— START OF TEXT TO READ —

# Then they came for us...



## Gcroz (Oct 21, 2009)

http://biggovernment.com/2009/10/06/the-orchid-police-criminalizing-everything-everyone/#more-13646

Remember Pastor Martin Niemoller's warning!


----------



## smartie2000 (Oct 21, 2009)

I can't believe they prosecuted him to two years. They are just potted plants! Give him a break. He is insignificant compared to the results of habitat destruction.


----------



## parvi_17 (Oct 21, 2009)

It's things like this that make me feel lucky to be a Canadian.


----------



## lipelgas (Oct 21, 2009)

reading this doesn't make me happy at all. even not because it happened so far. "If they want to get you, they're going to get you." - is this what we want from law?


----------



## biothanasis (Oct 22, 2009)

Should the laws be made to protect the citizents or make them feel fear and deprived of freedom?? Should the laws be based on logic or to convey the "need" for power of some people?? If we understand the reason why the laws were made, then we might understand things like this Gcroz mentioned!!! Although there will be no excuse for it!!!


----------



## bio_lover (Oct 22, 2009)

Why can't they use discretion before passing down the sentence?


----------



## Gcroz (Oct 22, 2009)

— END OF TEXT TO READ —
— START OF INFORMATION SUPPLIED —

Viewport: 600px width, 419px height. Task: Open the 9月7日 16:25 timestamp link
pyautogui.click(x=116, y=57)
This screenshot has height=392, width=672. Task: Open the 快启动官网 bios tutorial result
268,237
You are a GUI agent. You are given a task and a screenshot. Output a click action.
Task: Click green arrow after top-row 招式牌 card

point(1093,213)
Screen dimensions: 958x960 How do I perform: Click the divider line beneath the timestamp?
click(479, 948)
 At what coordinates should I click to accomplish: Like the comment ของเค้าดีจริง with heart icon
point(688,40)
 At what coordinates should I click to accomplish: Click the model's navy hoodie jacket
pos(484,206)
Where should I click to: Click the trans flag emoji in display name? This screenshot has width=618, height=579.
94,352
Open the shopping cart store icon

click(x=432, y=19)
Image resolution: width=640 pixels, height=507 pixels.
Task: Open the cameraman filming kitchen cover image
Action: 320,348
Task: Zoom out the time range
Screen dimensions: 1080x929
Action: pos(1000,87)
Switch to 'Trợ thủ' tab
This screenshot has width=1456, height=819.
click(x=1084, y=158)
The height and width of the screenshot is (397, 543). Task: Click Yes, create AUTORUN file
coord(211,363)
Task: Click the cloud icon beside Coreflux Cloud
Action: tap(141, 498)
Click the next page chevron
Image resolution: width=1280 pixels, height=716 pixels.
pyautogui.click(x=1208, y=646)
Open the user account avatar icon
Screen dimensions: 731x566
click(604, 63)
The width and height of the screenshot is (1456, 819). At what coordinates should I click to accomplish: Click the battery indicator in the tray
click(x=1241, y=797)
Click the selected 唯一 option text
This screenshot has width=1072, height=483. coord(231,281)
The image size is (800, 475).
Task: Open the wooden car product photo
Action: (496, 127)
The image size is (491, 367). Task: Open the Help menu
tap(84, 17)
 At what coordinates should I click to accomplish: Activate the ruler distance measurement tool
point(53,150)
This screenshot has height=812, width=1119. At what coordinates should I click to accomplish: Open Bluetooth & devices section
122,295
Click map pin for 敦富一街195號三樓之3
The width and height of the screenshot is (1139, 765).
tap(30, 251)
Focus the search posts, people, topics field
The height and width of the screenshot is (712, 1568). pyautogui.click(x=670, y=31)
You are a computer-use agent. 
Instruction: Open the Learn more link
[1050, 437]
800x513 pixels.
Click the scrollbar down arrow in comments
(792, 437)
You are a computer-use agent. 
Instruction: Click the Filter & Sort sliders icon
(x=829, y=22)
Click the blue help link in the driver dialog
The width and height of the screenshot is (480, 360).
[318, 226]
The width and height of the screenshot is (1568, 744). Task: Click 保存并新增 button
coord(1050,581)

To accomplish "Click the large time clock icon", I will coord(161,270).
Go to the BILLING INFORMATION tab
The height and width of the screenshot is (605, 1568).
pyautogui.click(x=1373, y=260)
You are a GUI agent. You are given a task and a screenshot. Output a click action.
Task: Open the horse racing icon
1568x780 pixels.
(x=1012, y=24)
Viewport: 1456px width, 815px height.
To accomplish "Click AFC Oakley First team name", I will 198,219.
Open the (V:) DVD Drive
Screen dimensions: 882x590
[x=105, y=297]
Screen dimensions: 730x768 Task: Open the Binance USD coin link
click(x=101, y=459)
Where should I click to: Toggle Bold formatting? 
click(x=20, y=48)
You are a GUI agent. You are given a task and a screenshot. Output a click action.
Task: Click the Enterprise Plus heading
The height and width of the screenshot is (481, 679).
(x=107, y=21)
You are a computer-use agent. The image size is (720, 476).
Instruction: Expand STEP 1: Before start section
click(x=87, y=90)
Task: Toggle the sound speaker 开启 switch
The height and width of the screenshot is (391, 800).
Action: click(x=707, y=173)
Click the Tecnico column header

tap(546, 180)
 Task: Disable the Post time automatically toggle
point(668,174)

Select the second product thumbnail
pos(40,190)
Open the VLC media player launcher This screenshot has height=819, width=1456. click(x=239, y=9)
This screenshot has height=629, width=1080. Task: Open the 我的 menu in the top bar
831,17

— END OF INFORMATION SUPPLIED —

• _TASK GOAL_
Answer these from the forum thread above:
(a) Whose warning does Gcroz tell readers to remember?
(b) What nationality does parvi_17 say makes them feel lucky?
(c) What does bio_lover ask about the sentence?

• _SOLUTION FOR THIS EXERCISE_
(a) Pastor Martin Niemoller's.
(b) Being Canadian.
(c) Why they can't use discretion before passing down the sentence.